Eine Demo fordert am 27. Mai 2012 in Rom eine Aufklärung des Verschwindens der 15-jährigen Vatikanbürgerin Emanuela Orlandi.
International

Seit 39 Jahren verschwunden: Neue Ermittlungen zum «Vatican Girl»

Fast 40 Jahre nach dem mysteriösen Verschwinden eines 15 Jahre alten Mädchens im Vatikan hat die Vatikan-Justiz erstmals offizielle Ermittlungen eingeleitet. Das «Vatican Girl» wird auch dank Netflix bekannter: Der Streaming-Dienst hat die Geschichte von Emanuela Orlandi verfilmt.

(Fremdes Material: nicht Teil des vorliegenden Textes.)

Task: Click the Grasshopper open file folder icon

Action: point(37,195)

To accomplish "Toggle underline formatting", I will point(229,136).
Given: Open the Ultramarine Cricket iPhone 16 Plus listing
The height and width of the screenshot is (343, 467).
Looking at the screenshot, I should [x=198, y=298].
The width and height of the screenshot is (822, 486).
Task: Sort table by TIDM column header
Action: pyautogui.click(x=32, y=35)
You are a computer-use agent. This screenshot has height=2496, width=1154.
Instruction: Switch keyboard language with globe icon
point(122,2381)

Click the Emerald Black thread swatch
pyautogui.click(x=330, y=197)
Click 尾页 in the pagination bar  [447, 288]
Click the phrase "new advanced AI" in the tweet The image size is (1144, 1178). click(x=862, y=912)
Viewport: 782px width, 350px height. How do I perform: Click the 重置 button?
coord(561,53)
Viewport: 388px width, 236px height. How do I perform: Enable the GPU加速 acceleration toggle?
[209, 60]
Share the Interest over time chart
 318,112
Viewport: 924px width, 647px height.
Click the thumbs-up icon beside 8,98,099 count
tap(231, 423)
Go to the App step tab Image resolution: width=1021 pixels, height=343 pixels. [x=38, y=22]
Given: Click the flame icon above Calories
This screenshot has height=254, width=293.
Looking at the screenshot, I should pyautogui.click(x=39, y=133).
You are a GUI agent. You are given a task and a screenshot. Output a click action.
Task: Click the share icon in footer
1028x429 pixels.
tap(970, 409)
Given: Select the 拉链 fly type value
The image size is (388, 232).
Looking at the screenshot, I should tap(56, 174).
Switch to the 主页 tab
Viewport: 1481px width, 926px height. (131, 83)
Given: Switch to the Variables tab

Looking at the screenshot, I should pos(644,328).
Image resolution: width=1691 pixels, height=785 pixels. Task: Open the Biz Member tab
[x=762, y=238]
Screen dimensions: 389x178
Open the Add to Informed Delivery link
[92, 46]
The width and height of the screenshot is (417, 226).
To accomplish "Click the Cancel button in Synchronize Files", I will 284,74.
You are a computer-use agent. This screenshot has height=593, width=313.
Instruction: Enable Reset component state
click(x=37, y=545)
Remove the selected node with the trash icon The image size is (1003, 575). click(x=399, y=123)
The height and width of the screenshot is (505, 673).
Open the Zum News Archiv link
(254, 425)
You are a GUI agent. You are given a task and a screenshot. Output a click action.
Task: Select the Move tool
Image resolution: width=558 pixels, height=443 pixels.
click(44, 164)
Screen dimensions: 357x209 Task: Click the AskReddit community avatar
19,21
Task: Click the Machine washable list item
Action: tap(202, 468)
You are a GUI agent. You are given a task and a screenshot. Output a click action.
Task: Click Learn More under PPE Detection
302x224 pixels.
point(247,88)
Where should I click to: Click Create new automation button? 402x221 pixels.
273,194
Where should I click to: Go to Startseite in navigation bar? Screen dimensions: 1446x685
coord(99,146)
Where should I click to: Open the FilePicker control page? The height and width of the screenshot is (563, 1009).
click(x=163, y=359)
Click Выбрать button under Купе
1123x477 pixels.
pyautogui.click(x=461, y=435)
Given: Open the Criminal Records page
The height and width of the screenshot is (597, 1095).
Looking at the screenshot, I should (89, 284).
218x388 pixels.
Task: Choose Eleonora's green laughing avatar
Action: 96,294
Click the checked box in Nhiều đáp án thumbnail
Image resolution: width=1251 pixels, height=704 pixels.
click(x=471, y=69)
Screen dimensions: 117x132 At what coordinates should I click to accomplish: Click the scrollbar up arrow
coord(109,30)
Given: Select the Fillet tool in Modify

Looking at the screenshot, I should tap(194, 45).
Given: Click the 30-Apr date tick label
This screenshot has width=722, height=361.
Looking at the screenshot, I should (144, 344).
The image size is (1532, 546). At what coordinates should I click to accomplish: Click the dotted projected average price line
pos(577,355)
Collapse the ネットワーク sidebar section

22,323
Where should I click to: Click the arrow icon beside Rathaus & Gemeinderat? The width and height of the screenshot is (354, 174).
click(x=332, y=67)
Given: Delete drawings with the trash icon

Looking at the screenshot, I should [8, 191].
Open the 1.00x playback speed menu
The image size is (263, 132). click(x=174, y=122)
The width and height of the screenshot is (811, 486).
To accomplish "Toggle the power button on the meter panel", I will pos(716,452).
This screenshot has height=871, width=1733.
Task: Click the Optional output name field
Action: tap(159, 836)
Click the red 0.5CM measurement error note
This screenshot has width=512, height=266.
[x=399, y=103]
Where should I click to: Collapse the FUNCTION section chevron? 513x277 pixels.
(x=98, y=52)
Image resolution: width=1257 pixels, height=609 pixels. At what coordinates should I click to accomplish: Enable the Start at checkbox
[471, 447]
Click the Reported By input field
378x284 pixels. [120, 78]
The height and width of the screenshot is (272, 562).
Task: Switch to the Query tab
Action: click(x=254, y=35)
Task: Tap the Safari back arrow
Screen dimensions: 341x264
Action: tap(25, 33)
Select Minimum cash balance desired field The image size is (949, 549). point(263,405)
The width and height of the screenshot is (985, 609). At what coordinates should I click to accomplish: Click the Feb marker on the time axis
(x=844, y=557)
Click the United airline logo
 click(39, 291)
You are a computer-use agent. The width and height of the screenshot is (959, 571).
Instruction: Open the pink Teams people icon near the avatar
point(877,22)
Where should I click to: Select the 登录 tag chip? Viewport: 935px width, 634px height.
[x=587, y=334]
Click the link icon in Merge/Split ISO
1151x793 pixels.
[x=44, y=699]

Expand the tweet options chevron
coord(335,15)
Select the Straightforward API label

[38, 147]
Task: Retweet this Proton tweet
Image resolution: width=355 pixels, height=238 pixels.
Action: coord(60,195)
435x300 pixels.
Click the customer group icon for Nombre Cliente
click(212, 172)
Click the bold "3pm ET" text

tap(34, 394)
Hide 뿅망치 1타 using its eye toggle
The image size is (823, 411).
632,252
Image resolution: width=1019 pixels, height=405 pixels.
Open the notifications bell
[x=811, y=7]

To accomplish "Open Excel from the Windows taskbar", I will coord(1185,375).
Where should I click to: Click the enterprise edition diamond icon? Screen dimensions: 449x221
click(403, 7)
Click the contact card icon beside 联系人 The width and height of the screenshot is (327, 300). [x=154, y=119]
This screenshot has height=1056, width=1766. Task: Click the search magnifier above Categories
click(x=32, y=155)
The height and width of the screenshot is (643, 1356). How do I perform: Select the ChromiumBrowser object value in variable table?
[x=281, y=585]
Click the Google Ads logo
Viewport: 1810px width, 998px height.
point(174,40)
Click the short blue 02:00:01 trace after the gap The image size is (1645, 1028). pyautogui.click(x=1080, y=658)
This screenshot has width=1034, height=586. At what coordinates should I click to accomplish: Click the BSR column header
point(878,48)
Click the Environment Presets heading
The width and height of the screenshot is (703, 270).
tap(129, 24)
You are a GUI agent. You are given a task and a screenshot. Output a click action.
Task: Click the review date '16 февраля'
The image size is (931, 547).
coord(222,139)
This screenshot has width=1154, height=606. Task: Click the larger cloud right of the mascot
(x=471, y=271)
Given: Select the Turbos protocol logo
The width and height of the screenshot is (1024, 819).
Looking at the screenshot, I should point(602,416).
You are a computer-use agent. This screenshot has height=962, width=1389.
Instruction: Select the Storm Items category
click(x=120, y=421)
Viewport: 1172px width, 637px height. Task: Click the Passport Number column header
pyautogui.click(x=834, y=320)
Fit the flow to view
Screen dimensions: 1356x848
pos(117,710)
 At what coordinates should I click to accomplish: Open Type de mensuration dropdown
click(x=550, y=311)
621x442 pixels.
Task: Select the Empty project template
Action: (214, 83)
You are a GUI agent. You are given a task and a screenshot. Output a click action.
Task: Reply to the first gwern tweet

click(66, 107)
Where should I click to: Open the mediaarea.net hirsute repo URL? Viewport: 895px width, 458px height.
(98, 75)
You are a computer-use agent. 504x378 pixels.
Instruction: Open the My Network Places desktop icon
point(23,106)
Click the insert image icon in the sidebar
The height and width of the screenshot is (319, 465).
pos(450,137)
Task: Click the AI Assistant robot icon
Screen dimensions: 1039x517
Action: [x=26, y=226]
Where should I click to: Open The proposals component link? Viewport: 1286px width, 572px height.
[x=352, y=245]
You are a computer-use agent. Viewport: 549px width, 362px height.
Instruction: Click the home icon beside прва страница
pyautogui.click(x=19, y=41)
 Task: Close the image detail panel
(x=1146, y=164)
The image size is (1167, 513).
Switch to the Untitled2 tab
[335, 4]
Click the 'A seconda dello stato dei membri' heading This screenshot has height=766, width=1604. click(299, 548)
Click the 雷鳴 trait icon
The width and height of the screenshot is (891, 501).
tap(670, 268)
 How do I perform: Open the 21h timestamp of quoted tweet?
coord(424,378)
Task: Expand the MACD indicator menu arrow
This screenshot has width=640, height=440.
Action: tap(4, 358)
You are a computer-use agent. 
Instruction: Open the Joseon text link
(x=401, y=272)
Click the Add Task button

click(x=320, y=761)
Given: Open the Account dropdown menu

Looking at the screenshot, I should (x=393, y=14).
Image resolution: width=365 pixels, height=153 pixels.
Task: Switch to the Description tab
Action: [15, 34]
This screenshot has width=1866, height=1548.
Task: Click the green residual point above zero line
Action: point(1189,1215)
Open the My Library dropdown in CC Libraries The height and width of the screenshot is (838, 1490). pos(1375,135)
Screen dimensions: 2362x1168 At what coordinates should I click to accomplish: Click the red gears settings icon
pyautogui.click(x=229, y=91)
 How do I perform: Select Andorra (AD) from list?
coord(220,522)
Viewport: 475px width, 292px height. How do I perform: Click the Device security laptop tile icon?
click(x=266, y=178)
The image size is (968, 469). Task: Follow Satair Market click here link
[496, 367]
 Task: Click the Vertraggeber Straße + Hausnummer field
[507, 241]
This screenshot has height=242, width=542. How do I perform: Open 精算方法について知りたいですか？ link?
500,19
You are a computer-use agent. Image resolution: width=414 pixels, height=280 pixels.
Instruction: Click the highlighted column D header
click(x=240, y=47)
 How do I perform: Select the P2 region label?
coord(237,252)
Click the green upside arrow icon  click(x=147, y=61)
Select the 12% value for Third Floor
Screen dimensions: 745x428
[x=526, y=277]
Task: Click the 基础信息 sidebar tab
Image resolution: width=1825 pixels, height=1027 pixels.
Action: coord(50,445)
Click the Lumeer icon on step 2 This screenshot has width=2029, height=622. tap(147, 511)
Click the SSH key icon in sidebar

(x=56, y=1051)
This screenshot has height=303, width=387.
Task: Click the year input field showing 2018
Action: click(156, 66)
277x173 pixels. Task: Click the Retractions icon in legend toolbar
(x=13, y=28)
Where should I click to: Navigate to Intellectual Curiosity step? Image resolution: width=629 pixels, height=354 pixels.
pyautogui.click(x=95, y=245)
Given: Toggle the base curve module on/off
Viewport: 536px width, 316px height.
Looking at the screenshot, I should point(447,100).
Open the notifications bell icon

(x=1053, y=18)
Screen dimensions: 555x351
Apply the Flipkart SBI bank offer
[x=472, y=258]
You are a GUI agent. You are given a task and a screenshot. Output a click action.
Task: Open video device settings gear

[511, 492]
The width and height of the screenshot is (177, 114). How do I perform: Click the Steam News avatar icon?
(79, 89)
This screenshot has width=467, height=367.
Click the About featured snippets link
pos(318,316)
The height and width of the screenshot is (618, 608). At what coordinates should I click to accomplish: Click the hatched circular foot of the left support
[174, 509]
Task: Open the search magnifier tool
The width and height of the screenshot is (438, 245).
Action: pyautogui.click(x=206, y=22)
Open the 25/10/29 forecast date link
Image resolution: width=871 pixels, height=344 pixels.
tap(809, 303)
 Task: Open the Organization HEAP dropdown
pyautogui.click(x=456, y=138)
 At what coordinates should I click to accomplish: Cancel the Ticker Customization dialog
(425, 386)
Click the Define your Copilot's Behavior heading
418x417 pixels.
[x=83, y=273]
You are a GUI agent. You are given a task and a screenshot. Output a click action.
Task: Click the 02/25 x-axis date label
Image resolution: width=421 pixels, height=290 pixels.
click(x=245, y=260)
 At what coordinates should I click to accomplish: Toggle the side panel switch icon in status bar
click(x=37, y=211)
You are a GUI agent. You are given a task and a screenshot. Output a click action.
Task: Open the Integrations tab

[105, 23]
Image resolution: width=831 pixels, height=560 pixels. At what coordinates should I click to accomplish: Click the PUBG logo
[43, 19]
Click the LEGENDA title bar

Die Strafverfolger wollen dem Verdacht und den Hinweisen nachgehen, wonach Emanuela Orlandi, die Tochter eines Kurien-Angestellten und Staatsbürgerin des Vatikans, entführt oder ermordet wurde. Die Teenagerin kam am 22. Juni 1983 nach einer Musikstunde in der Altstadt Roms nicht mehr nach Hause. Eine Leiche wurde nie gefunden.

Wurde Emanuela von einem Kurienmitarbeiter missbraucht?

Am Montagabend wurde die Aufnahme von Ermittlungen aus dem Vatikan bestätigt, wie verschiedene Medien berichteten. «Das sind gute Nachrichten», sagte Pietro Orlandi, der Bruder der Verschwundenen, der Zeitung «La Stampa». «Ich bin überzeugt, dass es im Vatikan viele Leute gibt, auch solche in hohen Positionen, die wissen, was damals passiert ist.»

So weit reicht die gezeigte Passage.